Update on NHS IMPACT urges NHS leaders to adopt five practices for an improvement-led approach

NHS England has published a letter authored by the National Improvement Board chair and deputy chair David Fillingham and Professor Andy Hardy, sharing an update on the NHS IMPACT programme – designed to “promote the spread of continuous improvement throughout the NHS” – and sharing five practices to “form the DNA of an improvement culture”.

Addressed to national, regional, ICB and trust chairs, chief executives and directors, the letter states that an improvement-led approach can “can begin to make a positive contribution in the here and now to support a far-reaching transformation in the years to come”.

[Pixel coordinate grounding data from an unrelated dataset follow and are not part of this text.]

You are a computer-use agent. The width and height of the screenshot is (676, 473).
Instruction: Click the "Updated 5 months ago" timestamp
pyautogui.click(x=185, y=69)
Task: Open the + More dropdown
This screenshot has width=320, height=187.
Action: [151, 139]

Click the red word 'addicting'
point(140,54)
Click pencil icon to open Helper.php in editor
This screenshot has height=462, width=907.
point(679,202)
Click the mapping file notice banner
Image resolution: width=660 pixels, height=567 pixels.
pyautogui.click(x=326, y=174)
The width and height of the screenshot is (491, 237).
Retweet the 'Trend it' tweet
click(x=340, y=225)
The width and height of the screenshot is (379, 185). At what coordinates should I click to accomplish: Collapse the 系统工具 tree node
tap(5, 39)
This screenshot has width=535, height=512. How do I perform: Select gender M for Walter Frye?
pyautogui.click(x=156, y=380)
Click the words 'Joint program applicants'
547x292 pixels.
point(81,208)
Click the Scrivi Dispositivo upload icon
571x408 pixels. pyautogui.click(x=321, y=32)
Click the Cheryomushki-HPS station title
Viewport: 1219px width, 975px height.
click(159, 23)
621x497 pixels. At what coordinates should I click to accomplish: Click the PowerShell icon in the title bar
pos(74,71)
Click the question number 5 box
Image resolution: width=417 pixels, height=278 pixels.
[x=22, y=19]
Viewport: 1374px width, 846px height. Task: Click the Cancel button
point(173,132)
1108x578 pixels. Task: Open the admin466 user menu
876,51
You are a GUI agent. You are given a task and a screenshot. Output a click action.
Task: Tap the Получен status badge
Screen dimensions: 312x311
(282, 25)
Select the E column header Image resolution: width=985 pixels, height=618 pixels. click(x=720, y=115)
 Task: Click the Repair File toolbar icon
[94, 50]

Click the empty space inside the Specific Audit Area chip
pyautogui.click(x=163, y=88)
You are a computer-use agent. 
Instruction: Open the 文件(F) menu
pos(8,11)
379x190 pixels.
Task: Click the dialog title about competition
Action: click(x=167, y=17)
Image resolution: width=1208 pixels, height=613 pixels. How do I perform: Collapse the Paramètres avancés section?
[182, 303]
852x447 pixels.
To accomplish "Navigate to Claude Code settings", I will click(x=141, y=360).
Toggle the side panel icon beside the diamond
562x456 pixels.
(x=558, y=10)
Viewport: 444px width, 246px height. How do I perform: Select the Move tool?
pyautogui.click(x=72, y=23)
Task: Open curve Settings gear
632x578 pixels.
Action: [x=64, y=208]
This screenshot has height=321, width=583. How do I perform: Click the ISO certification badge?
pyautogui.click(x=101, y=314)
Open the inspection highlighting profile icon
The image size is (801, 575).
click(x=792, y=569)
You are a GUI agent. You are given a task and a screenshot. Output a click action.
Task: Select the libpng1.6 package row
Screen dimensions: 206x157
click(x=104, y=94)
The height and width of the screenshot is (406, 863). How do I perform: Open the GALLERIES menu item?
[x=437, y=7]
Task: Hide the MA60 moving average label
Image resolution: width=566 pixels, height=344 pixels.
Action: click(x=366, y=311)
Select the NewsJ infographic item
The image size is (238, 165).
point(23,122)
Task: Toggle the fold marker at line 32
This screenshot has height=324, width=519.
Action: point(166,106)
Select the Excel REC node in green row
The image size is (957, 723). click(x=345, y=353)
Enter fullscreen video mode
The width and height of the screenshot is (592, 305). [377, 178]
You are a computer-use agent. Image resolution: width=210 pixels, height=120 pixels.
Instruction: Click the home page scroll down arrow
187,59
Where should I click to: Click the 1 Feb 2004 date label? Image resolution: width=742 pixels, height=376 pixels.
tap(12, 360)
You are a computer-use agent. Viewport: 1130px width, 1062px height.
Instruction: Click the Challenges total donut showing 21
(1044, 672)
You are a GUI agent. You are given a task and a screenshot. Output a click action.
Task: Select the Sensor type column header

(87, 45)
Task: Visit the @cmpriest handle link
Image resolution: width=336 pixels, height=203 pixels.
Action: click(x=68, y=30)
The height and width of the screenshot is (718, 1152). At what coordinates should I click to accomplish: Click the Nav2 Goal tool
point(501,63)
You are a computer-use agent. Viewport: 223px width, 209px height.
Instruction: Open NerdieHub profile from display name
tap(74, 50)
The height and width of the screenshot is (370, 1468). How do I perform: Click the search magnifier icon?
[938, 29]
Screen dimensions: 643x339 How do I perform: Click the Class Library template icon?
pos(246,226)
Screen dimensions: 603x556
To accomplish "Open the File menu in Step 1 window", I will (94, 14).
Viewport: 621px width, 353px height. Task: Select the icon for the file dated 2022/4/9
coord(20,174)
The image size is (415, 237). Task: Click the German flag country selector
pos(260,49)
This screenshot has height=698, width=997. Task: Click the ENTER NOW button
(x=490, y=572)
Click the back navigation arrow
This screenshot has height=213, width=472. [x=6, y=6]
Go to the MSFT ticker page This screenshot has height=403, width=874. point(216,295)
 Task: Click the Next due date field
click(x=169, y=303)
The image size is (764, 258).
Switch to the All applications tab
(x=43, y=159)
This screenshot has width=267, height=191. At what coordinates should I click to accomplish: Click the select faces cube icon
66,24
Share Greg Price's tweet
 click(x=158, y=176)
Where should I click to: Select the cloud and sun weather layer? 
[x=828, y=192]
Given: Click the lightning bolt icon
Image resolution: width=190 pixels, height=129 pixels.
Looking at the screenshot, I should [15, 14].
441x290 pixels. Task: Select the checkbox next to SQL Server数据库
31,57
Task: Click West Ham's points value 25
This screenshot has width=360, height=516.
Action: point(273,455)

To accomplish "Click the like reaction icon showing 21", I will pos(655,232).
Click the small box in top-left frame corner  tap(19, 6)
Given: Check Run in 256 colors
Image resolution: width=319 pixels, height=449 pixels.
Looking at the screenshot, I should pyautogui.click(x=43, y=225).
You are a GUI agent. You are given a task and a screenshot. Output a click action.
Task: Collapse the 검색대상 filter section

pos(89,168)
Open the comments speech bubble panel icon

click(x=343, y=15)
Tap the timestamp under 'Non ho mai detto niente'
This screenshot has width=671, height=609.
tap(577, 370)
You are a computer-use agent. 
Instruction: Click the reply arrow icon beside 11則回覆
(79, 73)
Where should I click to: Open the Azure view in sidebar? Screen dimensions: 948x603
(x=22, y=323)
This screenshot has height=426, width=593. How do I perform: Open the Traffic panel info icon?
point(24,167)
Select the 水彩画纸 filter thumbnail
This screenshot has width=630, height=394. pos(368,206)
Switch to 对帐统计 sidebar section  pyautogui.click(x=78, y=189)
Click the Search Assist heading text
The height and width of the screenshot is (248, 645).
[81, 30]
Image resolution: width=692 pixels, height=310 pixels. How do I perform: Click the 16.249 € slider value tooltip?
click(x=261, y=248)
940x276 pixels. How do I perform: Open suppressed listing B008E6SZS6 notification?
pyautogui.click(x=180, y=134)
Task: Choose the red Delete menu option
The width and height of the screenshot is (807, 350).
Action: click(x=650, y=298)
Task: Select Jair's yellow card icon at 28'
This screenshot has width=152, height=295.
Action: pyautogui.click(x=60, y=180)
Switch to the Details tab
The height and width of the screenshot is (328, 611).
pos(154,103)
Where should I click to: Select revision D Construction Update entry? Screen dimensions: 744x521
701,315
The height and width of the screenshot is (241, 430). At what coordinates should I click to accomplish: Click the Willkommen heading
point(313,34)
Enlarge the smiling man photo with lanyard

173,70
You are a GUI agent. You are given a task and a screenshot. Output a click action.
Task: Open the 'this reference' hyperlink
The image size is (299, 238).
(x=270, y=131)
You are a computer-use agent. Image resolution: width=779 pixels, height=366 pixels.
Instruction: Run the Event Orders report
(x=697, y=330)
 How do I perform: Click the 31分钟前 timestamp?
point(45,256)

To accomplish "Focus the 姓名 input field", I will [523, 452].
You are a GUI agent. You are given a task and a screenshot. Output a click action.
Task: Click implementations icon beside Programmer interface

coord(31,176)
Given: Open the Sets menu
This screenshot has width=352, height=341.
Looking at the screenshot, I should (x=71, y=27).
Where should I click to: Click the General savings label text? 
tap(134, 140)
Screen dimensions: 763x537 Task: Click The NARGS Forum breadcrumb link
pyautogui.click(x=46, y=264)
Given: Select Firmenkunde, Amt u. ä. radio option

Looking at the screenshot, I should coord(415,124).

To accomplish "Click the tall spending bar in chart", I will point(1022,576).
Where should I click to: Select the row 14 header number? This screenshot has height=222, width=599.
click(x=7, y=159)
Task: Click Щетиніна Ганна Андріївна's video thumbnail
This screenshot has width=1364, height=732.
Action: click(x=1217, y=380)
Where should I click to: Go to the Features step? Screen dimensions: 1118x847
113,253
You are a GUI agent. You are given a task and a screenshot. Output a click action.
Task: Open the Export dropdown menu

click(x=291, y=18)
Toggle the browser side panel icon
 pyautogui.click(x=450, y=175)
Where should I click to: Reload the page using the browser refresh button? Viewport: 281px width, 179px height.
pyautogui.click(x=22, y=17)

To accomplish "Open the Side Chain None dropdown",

It specifies that NHS Impact is not a ‘one size fits all’ model, and adds that trusts and system should be encouraged to innovate and develop their own local approaches. However, the letter places emphasis on the need to consistently adopt five key practices: a shared purpose and vision to guide all improvement effort; investment in people and building an improvement-focused culture; leaders at every level who understand improvement and practise it in daily work; consistent use of an appropriate suite of improvement methods; and embedding improvement into management processes “so that it becomes the way in which we lead and run our organisations and systems”.

It goes on to explain how the NHS Impact team has co-designed a self-assessment tool and maturity matrix in these domains; HTN covered them previously here. The letter “strongly urges all boards and chief executives to engage directly with the self-assessment”, to undertake honest reflection on where the organisation currently stands, and to develop a plan from there.

To support the implementation of an improvement-based approach going forwards, the letter shares plans including a board-level competency framework and an engagement plan for regular networking, with more information to come over the next months.

In addition, it highlights plans to launch an NHS IMPACT bulletin after each meeting of the National Improvement Board, which will allow subscribers to keep up-to-date with headlines from discussion and recommended priorities.

As a final note, the letter urges NHS leaders to get in touch to share questions, reflections, best practice and areas in which support is needed. Comments and queries can be sent to

In July, HTN covered the first of the NHS Impact programmes to be launched as part of an “opportunity for systems and their providers to engage in a customised improvement programme”, with a focus on virtual wards, improved data use and standardisation.